A good night’s sleep often does wonders.  Admittedly I did wake up with that “oh no…” feeling, but thought about checking all the little things that could be a problem, starting from scratch.  And found a few things – firstly, the reason for the ECU’s test mode not working – I’d followed Skoda’s practice of powering the injectors and coil from the fuel pump output, which isn’t triggered in test mode (for obvious reasons, you’d flood the engine and set fire to it at the same time!), so I rewired to power them from the ECU power, which enabled test mode (which plays a lovely out-of-tune tune) and showed that coils and injectors were all working (I primed the fuel pressure first and then collected fuel into a jar, one injector at a time).  So, two hours down, and no actual progress.  To eradicate the laptop problem, I had to go and buy a USB-Serial adapter (so I could use my ‘proper’ laptop), which meant I could download a log, but it still doesn’t work with the ECU software as it refuses to see the port in question.  GRRR!  Then something struck me.  I’d adjusted the valve clearances when building the engine, but not since it had been hot and then cooled, and some settling in may have occurred.  And it had – although there was clearance on each valve, on some it was much less than the spec 0.25mm, so I re-did them all. I also realised I’d not reset the ECU to the throttle body (having noticed when it was running that closed throttle was registered as 20%), and then fired up.  It didn’t sound great, but it did run.  And well enough for me to strap everything back in place, and try to go for a drive.

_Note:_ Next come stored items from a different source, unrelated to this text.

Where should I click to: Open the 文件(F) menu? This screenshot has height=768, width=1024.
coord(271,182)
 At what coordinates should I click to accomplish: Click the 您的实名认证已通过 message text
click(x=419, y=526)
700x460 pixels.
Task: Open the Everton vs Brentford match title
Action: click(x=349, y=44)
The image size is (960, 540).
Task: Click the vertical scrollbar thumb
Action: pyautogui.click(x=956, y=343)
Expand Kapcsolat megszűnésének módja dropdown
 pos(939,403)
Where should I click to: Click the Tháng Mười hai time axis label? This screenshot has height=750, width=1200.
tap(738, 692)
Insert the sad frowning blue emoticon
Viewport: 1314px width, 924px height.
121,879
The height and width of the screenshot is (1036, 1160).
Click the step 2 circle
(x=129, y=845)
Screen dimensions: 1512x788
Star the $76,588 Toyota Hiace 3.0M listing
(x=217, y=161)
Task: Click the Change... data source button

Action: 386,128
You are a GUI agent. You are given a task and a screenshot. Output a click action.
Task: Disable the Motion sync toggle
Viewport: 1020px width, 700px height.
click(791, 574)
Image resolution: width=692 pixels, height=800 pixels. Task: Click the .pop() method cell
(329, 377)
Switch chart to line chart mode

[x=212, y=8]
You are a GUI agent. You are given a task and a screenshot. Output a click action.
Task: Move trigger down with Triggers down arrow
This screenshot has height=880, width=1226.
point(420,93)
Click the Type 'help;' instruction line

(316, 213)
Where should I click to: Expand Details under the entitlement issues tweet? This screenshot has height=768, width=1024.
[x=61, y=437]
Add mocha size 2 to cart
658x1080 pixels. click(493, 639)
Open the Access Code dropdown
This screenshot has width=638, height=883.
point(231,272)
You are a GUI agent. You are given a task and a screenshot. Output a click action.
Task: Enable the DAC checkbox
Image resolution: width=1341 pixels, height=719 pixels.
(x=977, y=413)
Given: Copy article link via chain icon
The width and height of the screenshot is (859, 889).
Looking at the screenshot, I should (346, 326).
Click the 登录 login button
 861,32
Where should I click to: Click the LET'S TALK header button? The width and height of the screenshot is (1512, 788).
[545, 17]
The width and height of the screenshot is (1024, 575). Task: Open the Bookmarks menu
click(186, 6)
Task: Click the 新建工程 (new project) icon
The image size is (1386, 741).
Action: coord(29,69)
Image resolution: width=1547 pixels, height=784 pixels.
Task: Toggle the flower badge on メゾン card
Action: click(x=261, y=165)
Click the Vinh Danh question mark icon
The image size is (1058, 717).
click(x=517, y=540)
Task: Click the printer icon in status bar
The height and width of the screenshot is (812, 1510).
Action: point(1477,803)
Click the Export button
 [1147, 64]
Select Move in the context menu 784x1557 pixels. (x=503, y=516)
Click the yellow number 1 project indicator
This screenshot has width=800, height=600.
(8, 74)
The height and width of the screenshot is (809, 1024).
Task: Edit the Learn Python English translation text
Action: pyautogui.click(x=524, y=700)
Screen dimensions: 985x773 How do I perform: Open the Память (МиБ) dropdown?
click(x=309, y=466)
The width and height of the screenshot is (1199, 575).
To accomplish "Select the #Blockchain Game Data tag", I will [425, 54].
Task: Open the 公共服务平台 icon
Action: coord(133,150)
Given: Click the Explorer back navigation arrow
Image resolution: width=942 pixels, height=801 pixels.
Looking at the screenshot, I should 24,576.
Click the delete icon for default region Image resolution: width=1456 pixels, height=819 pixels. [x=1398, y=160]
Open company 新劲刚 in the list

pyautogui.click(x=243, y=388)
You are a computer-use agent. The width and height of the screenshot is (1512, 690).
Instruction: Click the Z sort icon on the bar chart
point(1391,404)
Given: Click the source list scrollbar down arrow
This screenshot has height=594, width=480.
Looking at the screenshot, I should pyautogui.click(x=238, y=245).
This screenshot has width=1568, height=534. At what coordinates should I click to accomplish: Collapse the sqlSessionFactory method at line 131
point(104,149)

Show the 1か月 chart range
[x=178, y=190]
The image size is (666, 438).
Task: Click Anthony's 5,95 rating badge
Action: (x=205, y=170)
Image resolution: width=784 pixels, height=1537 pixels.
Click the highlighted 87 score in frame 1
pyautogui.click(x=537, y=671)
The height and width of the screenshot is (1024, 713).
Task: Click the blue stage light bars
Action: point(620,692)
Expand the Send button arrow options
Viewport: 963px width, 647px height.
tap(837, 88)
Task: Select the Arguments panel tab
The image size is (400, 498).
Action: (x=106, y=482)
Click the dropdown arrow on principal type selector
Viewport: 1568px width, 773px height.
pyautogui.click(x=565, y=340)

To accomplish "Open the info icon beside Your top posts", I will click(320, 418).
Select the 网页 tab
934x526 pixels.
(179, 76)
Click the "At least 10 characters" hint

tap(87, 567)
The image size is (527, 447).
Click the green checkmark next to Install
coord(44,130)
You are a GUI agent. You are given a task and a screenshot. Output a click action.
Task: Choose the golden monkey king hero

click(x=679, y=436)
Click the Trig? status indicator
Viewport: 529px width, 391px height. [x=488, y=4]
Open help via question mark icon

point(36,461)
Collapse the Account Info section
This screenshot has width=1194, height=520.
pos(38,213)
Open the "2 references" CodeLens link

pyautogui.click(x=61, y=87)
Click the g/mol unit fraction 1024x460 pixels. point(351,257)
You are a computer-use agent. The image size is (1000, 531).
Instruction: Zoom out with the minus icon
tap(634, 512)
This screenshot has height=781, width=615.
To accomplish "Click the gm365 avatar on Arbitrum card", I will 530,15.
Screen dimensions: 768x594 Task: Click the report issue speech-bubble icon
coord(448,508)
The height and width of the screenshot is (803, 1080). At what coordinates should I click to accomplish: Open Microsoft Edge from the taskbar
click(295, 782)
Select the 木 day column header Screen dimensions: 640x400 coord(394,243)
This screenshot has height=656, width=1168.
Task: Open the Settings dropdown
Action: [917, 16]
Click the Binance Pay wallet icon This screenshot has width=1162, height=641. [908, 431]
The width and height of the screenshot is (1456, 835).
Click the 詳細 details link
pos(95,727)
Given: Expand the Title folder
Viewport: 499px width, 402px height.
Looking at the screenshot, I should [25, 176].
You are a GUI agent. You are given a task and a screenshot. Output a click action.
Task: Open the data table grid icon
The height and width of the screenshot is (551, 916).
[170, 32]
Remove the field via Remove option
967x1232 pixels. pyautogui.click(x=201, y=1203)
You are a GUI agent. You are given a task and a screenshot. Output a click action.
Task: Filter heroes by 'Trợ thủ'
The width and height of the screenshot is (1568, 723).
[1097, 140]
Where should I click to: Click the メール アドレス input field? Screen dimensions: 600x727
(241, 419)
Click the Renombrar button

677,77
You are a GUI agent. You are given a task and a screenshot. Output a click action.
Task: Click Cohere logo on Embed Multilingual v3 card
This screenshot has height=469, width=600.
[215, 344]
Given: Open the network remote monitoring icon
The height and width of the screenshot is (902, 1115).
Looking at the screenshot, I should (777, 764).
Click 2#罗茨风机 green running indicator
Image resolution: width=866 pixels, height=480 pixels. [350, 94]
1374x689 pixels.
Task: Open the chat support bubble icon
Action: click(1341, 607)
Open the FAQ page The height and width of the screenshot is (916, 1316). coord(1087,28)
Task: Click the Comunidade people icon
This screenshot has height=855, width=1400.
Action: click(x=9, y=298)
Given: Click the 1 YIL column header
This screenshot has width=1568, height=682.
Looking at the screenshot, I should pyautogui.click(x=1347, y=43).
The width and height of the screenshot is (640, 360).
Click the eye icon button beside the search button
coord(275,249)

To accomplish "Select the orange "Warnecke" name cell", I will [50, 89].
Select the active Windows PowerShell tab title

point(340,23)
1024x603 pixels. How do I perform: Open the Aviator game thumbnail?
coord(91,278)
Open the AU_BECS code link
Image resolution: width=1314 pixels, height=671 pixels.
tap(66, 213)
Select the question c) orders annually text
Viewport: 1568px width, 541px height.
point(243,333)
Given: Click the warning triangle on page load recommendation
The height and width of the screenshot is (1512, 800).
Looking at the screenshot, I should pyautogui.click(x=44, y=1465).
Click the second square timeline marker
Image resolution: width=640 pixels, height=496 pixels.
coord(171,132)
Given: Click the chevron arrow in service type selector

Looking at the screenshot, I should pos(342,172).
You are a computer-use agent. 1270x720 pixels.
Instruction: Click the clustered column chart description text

It drove OK.  Not amazingly, obviously, but above 3000rpm it was clean and clear, and went pretty well.  Well enough to do a 20 minute log drive, and to come home and look at the data, and realise I’d not reconnected the RPM trigger to the logger, so that data was all null as the engine was apparently stopped!

Another drive was done after it was connected, and the engine behaved much the same – quite a misfire below 3000, but above seemed clean and clear, despite running quite rich after my hamfisted “richen the map everywhere” adjustment.  I was careful not to stress the engine too much, and it seemed happy enough, so I did about 20 minutes and then went through the process of recalculation, and repeated this three times over the course of the day – each time with the car driving better, and being able to take it to more “extreme” areas of the map, either low speed with big throttle or lots of load, etc.  The main problem, though, was that when you got to 5500rpm in 4th or 5th gear, then the engine would keep stuttering; it woudl just die and kick back in and so on.  Didn’t do it in any other gear (it accelerates quite quickly), which was odd.  I had a think about it and then went for a final run with the laptop connected to the ECU; the software of horror has one screen which is really useful, which shows you a running count of things you’d not like to see, including crank trigger problems.  And lo and behold, every time the stuttering occurred, the crank trigger was at fault – the counter would jump up by 10 or 20 each time, and never change at any other time in the half hour I ran it like this.  It seems to me that the bracket that it’s on is vibrating at that speed (as it works fine above it), and when you’re in a high gear it’s at that speed long enough to let it get going.  A strengthened one is on the list of things to do this week.

So, having had a horrific Saturday, Sunday has actually been good and productive.  OK, it’s taken me all day (aside from slacking off to watch the F1 and have lunch), but it’s now fairly driveable, and with any luck the stronger bracket will kill the misfire for good (it also does it sometimes at about half that speed, which makes sense and adds credence to the ‘resonance’ theory).  As Gene Krantz said, “Work the problem.  Don’t make things worse by guessing.”  Hopefully this approach will see the car at RallyDay!